Quando pensamos em situações clínicas como a dislexia, que é uma dificuldade restrita na leitura e na escrita, muitas vezes nos deparamos com situações em que as crianças disléxicas são consideradas preguiçosas, "menos inteligentes" etc. E isso não poderia estar mais longe da verdade.
Talvez uma das coisas mais importantes que devemos reconhecer é: O quanto é difícil ler e escrever. O cérebro passou por milênios de evolução até chegarmos aos dias de hoje, conseguindo ler e escrever.

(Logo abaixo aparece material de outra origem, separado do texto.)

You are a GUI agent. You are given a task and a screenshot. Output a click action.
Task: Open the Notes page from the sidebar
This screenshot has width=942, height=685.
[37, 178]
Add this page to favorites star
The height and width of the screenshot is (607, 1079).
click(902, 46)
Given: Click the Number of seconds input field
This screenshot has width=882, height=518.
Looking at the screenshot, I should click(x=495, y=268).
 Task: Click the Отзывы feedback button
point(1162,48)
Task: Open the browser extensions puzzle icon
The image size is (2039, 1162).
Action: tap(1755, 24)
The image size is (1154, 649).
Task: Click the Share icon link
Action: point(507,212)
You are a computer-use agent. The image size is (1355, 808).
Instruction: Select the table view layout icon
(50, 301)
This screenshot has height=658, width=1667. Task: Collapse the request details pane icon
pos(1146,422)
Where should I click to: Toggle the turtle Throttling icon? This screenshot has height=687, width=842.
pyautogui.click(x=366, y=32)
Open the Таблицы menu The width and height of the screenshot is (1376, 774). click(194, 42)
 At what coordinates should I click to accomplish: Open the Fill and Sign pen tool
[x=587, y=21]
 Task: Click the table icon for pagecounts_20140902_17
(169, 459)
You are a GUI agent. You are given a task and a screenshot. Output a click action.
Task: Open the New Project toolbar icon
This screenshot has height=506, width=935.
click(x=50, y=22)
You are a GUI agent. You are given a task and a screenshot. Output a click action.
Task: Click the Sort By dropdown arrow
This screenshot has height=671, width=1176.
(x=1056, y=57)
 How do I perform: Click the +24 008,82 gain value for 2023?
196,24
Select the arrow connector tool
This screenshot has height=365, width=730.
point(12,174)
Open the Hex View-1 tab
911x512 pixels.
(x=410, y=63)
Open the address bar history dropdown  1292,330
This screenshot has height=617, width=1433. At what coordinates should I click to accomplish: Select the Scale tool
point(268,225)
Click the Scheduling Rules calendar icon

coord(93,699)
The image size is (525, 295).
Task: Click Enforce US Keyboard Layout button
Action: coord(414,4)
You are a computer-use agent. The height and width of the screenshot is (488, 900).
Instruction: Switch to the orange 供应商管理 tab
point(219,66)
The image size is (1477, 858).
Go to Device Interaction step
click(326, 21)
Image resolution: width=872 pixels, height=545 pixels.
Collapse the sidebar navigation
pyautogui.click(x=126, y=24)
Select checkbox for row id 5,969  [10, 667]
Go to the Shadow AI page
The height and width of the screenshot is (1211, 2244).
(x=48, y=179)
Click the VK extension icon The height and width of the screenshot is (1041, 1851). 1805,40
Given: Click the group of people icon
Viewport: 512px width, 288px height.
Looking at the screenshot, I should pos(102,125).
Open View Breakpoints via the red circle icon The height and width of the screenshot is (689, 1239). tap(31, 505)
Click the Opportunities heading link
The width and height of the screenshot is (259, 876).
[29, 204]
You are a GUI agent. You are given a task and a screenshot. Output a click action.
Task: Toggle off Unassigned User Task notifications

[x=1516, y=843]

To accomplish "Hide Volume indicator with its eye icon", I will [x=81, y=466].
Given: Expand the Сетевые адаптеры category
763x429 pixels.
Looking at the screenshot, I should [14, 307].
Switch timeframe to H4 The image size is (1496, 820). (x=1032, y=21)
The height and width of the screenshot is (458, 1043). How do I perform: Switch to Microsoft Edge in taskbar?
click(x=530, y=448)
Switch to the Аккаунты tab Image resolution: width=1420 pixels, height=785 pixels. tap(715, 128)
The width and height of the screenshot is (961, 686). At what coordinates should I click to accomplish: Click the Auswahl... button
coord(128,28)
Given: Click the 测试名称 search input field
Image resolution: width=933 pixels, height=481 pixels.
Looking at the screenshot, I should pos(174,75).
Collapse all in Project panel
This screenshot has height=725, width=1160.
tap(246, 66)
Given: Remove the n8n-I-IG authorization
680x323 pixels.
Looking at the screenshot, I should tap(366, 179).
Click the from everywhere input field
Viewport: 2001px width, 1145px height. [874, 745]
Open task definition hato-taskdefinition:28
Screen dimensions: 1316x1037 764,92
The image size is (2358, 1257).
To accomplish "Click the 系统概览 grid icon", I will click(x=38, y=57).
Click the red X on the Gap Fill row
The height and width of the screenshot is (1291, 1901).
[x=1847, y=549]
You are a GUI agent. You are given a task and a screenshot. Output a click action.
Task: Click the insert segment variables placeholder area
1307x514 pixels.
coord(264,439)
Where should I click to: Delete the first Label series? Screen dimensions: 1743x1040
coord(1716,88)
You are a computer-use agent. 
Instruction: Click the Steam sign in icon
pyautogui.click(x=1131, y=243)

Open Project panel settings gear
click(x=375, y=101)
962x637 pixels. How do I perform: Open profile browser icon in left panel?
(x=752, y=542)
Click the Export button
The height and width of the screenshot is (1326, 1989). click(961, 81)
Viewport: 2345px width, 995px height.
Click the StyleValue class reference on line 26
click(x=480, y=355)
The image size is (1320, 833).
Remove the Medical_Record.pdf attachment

As idéias que eu escrevo agora bem como os esquemas (perdoem a qualidade dos meus desenhos) foram extraídos de pensamentos da pesquisadora Maryanne Wolf e de seu brilhante livro: Proust and the Squid: The Story and Science of the Reading Brain. 1ª edição: Harper/Perennial. Que não me canso de ler.
Talvez a primeira forma de "leitura" tenha acontecido há oito ou 10 mil anos atrás, quando nossos ancestrais aprenderam a reconhecer representações de predadores ou de outros animais. Esse reconhecimento de representações, como pegadas é feito por áreas visuais. (Figura I). Acontece que apenas reconhecer não bastava, era fundamental que as imagens reconhecidas pela área visual fossem ligadas a informações e conceitos sobre o que era visto. "Imaginem ver uma pegada na porta de casa? Será que é do meu cão de estimação? Será que é de algum predador? (Figura I). E assim, desenvolveu-se a área visual associativa. Essa talvez tenha sido a nossa primeira "leitura"
Passando essa informação a gerações futuras, nossos antepassados passaram o conhecimento de um grande repertório de símbolos. O cérebro estava, assim preparado para LER.
Milênios se passaram e as línguas mais antigas foram criadas. Línguas como o egípcio ou o chinês (de quem sou orgulhosamente descendente). Línguas essas que se baseavam no reconhecimento de milhares de símbolos (Figura II) para representar diferentes "ideias". Assim, chamamos esses símbolos de ideogramas. Coloquei o ideograma "Eu" para que o leitor possa ter uma ideia. Isso exigia do nosso cérebro um grande desenvolvimento de áreas relacionadas à memória, e isso faz sentido, imagine lembrar de 5 a 10 mil símbolos diferentes para ler um pequeno texto. Pouco eficiente não?
Assim desenvolvemos nosso cérebro para a leitura alfabética. Nosso cérebro maravilhoso criou uma forma eficiente, rápida e de compreensão fluente e que reduziu o número de símbolos para 26. Isso permitiu o desenvolvimento de novas áreas cerebrais, áreas relacionadas à organização espacial, a novas formas de pensar (FiguraIII).
Pode ser que alterações no desenvolvimento de áreas cerebrais envolvidas na leitura, no reconhecimento de símbolos, na organização espacial estejam envolvidas na origem da dislexia? Pode ser.
O que eu tenho certeza é: Ler é uma atividade extremamente complexa e exigiu milênios de evolução para chegarmos até onde chegamos. E mais, hoje, nossos cérebros passam por milênios de evolução em menos de 7 anos (nascemos e aprendemos a ler por volta dos sete anos de idade certo?).
Acredito que podemos auxiliar nesse desenvolvimento: A partir dos seis meses de idade, quando nossas crianças aprendem a sentar, podemos ler para elas, contar histórias, mostrá-las que animais diferentes têm nomes diferentes, fazem sons diferentes (lembram das áreas visuais e áreas associativas?). Mais para a frente, podemos fazer "jogos com rimas", mostrá-las que palavras diferentes podem ter sons semelhantes. Estudos mostram que crianças cujos pais liam para elas regularmente, tiveram desempenhos melhores no aprendizado da leitura e escrita.
Finalmente, temos que ler, ler muito, dar o exemplo. Criar o hábito da leitura.
Referências:
Maryanne Wolf. Proust and the Squid: The Story and Science of the Reading Brain. 1ª edição: Harper/Perennial.